_Extracted data_.
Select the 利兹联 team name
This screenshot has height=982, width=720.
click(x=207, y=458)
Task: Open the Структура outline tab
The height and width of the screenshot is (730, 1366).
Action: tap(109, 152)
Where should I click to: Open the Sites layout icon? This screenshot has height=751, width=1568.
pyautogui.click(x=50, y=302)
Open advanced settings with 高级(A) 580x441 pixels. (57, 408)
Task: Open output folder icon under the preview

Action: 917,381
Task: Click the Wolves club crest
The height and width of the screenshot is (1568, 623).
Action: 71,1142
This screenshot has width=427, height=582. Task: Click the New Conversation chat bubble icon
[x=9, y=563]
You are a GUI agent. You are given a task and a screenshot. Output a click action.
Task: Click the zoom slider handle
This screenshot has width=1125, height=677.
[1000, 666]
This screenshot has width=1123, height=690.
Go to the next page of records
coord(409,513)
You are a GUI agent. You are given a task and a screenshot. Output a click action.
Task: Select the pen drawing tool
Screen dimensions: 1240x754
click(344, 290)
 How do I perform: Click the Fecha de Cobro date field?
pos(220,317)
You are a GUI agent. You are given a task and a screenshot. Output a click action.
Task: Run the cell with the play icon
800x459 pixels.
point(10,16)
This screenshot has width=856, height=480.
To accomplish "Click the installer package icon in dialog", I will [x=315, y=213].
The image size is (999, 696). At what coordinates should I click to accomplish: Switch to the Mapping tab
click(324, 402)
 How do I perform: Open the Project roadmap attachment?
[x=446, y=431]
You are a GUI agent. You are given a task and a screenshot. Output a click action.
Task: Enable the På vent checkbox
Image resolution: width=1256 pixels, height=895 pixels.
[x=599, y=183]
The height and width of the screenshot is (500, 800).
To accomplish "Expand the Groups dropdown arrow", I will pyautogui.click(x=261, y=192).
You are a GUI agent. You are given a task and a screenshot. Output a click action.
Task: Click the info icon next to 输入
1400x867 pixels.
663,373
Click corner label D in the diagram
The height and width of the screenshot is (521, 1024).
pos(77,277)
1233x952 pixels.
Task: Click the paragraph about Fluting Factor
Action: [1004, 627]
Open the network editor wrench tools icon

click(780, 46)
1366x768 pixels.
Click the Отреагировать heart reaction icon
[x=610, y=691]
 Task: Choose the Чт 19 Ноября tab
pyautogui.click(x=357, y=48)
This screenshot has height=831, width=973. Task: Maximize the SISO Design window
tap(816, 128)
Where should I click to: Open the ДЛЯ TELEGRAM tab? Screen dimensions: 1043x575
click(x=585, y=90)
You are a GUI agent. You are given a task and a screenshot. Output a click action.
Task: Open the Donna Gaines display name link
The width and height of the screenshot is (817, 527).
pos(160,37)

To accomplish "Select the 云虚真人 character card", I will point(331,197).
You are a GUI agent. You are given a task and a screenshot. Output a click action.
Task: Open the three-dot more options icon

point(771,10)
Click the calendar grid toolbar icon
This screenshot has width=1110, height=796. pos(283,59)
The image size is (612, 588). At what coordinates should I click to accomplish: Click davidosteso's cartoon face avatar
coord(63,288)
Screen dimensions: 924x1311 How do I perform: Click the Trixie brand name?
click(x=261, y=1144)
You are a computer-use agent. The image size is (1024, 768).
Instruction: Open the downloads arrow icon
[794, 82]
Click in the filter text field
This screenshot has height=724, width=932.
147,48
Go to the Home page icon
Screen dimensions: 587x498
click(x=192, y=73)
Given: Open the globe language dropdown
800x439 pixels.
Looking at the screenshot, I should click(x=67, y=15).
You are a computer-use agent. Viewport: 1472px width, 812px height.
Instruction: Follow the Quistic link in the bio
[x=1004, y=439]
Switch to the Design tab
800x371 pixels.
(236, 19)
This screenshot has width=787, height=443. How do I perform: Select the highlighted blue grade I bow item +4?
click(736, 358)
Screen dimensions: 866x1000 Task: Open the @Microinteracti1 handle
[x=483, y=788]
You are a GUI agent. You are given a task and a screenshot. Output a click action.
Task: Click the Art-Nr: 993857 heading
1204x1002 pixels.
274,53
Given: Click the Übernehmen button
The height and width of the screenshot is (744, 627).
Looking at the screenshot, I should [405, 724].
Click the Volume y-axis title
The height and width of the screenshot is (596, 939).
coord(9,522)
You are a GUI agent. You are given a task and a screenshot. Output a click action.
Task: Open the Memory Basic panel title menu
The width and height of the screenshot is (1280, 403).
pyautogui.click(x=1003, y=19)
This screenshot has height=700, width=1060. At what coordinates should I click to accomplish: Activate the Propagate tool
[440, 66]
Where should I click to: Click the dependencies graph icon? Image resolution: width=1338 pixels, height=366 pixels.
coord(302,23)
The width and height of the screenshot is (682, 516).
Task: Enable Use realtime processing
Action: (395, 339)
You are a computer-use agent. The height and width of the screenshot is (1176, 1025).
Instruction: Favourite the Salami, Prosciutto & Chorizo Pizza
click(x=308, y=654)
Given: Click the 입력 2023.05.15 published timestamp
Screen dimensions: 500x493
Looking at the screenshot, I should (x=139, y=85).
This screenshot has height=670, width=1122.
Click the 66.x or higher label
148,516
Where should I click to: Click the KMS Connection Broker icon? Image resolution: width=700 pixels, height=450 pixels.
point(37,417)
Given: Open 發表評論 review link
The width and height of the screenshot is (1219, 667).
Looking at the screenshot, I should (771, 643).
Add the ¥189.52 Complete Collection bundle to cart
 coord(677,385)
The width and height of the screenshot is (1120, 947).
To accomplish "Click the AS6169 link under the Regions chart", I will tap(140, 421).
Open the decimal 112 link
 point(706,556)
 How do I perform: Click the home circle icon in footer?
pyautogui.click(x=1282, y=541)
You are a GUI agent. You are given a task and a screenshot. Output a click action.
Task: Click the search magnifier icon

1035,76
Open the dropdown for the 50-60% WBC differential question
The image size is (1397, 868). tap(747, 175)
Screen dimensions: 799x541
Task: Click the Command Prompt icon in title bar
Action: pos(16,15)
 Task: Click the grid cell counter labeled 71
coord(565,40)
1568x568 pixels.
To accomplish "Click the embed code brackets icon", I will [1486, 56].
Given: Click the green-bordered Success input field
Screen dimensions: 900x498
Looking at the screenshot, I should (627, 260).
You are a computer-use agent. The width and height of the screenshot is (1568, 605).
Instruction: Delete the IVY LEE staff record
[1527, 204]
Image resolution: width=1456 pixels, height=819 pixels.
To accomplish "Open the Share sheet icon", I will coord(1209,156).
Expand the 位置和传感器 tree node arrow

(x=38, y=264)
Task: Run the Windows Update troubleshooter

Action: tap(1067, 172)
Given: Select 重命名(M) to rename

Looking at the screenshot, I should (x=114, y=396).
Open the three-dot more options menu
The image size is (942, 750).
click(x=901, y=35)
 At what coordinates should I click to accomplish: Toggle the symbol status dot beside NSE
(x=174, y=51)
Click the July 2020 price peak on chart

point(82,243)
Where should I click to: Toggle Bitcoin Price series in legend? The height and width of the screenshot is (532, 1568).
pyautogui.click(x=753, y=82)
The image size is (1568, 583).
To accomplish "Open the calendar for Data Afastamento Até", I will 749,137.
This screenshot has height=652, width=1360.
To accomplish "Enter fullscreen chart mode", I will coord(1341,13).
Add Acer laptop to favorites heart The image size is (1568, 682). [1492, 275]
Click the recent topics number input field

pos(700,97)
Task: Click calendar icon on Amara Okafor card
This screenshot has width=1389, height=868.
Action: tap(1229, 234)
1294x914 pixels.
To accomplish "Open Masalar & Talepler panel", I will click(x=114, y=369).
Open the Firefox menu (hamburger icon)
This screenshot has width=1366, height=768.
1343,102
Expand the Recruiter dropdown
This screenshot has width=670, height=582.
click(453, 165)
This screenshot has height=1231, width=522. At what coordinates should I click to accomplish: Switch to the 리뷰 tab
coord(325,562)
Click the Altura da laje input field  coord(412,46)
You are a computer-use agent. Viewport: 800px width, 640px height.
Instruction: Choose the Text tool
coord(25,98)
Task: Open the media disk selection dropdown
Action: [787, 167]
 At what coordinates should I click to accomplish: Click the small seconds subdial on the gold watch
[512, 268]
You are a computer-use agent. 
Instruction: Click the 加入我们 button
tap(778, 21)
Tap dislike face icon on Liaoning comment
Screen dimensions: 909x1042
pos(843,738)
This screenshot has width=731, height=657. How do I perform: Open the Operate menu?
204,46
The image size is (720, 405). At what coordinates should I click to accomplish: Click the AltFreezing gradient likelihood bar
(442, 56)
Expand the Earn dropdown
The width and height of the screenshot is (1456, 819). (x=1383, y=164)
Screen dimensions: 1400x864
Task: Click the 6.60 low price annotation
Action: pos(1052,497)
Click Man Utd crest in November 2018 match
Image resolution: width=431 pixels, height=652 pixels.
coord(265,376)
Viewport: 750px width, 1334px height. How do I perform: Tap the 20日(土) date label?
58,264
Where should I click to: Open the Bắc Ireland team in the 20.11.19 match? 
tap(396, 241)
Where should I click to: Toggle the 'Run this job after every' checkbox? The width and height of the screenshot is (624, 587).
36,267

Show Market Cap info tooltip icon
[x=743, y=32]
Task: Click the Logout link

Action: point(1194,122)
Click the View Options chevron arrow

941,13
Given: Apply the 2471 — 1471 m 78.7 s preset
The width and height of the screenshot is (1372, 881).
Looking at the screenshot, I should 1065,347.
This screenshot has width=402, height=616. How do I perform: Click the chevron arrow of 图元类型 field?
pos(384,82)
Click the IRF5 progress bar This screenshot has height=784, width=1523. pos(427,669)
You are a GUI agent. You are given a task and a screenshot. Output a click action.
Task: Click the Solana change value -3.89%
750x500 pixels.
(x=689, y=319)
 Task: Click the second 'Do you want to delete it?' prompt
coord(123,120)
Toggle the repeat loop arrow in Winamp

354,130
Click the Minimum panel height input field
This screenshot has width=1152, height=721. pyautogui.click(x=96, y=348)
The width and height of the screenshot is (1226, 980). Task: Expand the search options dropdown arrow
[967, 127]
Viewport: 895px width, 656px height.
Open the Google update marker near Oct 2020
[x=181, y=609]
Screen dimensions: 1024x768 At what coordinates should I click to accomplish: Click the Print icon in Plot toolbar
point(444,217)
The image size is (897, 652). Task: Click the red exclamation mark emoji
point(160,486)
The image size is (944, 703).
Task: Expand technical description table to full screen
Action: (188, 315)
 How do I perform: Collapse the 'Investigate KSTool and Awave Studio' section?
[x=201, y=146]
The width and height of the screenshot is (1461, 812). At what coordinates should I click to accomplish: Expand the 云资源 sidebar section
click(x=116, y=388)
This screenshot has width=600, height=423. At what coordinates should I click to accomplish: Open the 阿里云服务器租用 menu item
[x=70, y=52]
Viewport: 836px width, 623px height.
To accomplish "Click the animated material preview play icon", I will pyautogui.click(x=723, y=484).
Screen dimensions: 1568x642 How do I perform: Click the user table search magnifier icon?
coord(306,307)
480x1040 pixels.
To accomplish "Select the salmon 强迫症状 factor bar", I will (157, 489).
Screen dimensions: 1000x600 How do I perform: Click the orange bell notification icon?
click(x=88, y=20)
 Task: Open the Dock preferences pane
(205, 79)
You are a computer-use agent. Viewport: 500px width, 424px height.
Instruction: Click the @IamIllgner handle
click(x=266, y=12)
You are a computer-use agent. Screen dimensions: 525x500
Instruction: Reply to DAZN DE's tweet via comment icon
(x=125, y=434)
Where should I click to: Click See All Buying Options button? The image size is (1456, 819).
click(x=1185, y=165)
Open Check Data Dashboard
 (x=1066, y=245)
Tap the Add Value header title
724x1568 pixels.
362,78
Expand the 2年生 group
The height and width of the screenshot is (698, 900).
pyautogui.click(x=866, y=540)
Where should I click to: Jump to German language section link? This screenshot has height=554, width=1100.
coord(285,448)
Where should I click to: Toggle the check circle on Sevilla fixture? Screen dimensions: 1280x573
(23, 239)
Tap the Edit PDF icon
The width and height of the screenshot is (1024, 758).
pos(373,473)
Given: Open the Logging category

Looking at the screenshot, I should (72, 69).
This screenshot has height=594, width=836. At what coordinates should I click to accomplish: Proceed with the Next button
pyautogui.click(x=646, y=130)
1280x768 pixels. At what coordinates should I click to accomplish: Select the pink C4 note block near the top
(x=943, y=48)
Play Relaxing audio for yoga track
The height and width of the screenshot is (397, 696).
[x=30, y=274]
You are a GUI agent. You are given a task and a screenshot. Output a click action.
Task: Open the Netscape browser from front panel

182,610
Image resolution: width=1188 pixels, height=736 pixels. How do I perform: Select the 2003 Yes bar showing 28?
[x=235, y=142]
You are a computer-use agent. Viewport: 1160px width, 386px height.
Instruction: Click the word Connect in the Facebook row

_What needs to be done_. Reproduce exactly the lines above from the line with "Task: Select the pen drawing tool" to the line with "Task: Enable the På vent checkbox", including both, and add nothing.

_Reply_.
Task: Select the pen drawing tool
Screen dimensions: 1240x754
click(344, 290)
 How do I perform: Click the Fecha de Cobro date field?
pos(220,317)
You are a GUI agent. You are given a task and a screenshot. Output a click action.
Task: Run the cell with the play icon
800x459 pixels.
point(10,16)
This screenshot has width=856, height=480.
To accomplish "Click the installer package icon in dialog", I will [x=315, y=213].
The image size is (999, 696). At what coordinates should I click to accomplish: Switch to the Mapping tab
click(324, 402)
 How do I perform: Open the Project roadmap attachment?
[x=446, y=431]
You are a GUI agent. You are given a task and a screenshot. Output a click action.
Task: Enable the På vent checkbox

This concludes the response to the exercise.